> **あなたの課題**: 下の記録のうち、「near」という文字列を含む行をすべて集め、そのまま書き写してもらえますか？

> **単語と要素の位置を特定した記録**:
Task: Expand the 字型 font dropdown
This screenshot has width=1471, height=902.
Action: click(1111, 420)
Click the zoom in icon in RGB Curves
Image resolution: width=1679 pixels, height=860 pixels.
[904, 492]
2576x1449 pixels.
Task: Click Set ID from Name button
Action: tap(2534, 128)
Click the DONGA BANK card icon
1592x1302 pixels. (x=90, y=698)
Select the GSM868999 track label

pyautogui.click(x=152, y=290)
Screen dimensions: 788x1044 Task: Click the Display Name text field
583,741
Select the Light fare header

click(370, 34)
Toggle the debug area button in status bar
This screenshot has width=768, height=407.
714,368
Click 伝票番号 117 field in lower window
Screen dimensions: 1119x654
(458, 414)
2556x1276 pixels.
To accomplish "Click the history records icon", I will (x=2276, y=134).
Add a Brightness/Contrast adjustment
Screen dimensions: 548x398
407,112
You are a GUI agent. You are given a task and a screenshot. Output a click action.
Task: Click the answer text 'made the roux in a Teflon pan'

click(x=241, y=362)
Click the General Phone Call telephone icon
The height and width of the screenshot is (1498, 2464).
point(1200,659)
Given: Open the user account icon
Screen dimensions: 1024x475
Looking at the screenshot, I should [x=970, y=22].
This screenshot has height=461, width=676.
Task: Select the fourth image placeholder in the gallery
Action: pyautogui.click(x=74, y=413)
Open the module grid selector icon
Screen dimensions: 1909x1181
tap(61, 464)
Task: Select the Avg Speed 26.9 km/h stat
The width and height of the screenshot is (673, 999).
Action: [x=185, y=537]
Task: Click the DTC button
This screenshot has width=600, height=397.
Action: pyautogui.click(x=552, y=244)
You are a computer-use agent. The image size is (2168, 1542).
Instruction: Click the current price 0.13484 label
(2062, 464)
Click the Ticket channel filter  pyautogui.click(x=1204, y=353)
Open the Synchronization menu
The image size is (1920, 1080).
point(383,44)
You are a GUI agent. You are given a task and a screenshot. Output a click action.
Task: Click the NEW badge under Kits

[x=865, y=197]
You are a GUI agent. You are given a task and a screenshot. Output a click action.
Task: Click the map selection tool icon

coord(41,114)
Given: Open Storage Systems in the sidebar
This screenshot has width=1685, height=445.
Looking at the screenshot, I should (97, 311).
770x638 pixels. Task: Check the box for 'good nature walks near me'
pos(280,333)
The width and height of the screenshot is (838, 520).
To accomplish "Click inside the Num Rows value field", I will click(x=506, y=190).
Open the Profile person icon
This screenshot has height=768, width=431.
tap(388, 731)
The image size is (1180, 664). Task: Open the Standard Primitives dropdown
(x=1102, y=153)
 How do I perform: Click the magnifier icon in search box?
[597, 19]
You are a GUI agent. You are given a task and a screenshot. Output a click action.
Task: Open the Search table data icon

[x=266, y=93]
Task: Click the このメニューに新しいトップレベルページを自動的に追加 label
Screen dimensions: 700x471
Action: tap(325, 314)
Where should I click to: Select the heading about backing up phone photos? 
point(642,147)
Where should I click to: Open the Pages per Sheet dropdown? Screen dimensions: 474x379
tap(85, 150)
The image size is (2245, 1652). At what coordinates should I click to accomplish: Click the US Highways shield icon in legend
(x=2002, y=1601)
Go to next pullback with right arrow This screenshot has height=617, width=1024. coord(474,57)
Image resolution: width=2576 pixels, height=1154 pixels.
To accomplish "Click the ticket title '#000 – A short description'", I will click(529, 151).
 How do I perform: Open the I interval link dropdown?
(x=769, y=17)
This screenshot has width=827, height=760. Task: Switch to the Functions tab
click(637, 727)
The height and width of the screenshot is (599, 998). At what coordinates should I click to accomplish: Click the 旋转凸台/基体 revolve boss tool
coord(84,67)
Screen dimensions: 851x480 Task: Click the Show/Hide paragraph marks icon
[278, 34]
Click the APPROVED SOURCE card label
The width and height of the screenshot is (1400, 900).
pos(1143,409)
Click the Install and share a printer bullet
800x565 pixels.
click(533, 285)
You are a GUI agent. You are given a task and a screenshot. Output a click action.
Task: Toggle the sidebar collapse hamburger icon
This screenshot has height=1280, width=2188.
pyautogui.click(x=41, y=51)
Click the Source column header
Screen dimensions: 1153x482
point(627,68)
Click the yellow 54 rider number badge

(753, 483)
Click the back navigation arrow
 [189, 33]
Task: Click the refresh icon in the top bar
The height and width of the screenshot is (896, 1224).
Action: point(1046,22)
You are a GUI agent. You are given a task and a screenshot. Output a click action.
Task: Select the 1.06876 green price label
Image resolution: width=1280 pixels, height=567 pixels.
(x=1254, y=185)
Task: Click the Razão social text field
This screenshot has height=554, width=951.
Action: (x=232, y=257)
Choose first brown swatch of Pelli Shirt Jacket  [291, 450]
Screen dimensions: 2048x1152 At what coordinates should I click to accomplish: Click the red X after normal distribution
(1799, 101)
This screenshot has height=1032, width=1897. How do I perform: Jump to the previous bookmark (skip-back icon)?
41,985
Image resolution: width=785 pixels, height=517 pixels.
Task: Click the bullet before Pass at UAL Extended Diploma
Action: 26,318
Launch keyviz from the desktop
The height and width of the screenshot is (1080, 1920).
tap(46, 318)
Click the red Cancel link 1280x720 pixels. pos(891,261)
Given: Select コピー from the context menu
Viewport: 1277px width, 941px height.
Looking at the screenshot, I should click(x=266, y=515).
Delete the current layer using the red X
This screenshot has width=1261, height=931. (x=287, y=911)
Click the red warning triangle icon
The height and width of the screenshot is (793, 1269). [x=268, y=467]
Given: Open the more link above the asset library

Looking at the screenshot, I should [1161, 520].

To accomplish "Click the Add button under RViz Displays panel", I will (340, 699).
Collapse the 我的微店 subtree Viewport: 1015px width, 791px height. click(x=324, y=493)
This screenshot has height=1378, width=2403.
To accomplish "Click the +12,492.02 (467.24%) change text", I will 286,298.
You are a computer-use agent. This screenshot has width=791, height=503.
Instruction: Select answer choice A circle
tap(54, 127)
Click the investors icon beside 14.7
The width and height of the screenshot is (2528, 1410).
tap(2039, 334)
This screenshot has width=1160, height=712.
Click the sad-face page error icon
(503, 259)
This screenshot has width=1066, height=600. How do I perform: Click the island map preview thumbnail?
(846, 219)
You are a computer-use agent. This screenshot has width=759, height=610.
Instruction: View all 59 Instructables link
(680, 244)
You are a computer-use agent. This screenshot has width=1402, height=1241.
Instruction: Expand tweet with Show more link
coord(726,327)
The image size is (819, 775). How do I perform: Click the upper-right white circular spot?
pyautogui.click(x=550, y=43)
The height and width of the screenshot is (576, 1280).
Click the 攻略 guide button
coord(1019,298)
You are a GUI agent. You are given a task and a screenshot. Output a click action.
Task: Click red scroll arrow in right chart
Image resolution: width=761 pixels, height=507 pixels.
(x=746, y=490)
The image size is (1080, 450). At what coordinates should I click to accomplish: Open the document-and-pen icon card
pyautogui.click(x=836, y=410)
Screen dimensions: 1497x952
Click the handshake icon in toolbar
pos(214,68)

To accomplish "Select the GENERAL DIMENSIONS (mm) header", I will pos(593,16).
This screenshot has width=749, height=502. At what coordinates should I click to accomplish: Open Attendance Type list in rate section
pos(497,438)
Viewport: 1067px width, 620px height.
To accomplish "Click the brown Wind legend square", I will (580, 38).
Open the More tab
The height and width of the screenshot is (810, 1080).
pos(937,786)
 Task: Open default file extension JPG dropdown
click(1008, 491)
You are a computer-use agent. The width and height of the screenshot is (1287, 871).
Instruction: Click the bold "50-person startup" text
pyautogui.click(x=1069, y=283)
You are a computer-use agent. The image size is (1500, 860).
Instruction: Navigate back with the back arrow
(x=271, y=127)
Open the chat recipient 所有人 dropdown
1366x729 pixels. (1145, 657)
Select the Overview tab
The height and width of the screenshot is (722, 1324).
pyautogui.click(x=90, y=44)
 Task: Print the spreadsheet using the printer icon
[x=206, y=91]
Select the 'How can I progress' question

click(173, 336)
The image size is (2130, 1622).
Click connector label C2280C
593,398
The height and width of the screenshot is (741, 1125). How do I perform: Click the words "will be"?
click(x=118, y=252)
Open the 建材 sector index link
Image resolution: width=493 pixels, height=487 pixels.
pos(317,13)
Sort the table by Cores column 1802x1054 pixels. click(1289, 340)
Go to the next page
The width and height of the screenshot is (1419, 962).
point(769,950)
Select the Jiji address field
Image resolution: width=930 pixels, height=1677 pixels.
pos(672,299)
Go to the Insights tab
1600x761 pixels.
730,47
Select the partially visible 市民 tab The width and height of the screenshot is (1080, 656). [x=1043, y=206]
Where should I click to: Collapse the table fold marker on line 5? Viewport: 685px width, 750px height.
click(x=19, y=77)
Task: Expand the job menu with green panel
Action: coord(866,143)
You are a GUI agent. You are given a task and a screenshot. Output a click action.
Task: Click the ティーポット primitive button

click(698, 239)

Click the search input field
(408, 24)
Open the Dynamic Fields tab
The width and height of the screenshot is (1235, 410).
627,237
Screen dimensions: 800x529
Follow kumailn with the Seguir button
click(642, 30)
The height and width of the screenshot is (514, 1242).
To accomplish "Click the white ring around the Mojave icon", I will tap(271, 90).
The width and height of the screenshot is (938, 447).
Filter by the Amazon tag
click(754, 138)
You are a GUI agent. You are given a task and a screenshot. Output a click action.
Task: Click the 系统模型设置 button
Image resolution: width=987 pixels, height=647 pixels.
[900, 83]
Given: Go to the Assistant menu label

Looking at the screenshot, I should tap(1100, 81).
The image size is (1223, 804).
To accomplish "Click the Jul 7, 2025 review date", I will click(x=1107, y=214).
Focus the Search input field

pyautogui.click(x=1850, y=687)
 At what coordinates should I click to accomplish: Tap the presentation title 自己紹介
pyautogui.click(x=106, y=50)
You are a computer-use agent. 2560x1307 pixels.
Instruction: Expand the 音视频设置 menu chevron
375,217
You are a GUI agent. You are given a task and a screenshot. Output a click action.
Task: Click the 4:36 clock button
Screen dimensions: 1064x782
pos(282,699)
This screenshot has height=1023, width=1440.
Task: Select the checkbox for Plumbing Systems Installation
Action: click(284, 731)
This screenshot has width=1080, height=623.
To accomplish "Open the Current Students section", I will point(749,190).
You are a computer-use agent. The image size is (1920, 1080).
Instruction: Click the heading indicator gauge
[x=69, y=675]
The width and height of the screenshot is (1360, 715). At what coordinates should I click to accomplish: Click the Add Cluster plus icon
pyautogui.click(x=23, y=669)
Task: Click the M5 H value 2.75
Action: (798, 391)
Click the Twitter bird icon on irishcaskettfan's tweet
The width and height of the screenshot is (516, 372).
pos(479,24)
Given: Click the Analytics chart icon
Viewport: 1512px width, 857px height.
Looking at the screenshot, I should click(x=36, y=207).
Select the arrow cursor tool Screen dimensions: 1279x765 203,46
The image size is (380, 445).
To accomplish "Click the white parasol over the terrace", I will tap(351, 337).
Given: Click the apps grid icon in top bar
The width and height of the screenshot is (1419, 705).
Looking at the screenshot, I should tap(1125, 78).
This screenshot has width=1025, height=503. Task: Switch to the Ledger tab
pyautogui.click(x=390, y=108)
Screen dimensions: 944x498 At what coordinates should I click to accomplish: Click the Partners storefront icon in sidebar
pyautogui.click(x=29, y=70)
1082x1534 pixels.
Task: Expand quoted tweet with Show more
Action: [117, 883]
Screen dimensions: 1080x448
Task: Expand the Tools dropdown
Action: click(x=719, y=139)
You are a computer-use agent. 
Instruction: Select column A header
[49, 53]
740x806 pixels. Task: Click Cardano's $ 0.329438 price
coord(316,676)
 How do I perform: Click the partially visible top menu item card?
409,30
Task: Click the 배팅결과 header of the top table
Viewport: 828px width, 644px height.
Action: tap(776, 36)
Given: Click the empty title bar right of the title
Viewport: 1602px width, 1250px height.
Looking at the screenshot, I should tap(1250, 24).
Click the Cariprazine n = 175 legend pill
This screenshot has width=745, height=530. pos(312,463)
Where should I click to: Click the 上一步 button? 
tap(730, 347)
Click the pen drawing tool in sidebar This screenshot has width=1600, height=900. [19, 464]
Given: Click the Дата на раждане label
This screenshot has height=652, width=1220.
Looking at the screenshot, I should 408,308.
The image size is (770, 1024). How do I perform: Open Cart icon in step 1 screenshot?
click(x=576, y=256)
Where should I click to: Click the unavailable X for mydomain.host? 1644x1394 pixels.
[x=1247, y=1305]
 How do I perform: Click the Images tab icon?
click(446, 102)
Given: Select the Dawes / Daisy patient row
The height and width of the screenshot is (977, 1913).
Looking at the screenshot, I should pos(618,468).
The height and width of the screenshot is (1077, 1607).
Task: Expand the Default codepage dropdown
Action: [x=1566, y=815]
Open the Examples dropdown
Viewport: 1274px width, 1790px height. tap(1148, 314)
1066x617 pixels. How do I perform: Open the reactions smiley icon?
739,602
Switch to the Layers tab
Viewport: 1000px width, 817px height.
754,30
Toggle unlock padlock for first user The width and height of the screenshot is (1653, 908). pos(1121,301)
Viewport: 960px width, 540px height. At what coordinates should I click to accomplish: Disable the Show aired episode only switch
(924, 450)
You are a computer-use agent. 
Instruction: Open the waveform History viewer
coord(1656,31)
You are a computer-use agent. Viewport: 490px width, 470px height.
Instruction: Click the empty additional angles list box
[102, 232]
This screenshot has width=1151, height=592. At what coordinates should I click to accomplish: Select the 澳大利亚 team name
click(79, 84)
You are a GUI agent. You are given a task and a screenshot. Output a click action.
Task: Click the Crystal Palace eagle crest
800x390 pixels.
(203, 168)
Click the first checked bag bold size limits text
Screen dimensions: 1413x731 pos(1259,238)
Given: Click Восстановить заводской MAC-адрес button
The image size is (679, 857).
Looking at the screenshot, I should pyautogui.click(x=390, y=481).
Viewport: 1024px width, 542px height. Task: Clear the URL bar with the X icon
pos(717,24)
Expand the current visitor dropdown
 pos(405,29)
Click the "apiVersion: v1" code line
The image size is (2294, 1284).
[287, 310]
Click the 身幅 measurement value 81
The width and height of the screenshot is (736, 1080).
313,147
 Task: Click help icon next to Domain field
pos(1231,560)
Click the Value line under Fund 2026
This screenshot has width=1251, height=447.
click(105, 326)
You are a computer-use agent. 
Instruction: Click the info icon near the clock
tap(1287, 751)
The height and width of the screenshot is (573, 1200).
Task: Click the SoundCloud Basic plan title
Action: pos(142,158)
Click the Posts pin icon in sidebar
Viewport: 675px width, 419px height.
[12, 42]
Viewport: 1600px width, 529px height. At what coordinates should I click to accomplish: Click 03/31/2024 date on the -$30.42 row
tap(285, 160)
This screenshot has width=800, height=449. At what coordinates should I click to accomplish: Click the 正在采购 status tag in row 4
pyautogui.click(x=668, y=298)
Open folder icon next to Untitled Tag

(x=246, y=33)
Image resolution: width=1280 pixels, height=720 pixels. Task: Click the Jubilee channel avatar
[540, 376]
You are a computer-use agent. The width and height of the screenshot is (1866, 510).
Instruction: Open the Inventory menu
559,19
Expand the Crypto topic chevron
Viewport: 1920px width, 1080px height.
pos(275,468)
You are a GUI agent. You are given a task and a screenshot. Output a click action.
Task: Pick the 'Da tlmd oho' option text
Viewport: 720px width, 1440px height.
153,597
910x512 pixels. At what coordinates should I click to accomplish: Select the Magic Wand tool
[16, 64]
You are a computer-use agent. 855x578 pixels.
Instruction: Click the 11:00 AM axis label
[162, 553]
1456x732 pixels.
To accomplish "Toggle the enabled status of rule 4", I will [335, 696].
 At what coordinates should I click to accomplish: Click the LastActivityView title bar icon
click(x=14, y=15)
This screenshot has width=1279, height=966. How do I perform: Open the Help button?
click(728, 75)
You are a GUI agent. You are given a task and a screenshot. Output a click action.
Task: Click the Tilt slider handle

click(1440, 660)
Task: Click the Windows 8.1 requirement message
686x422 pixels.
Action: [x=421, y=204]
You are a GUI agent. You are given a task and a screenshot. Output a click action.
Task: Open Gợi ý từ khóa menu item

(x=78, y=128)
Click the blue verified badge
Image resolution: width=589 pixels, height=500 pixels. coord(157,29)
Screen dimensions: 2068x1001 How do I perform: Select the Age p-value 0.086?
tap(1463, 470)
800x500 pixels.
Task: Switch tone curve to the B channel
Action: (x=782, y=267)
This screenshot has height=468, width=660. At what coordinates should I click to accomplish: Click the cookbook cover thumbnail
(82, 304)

> **正しい回答**:
770x638 pixels. Task: Check the box for 'good nature walks near me'
Instruction: Click the info icon near the clock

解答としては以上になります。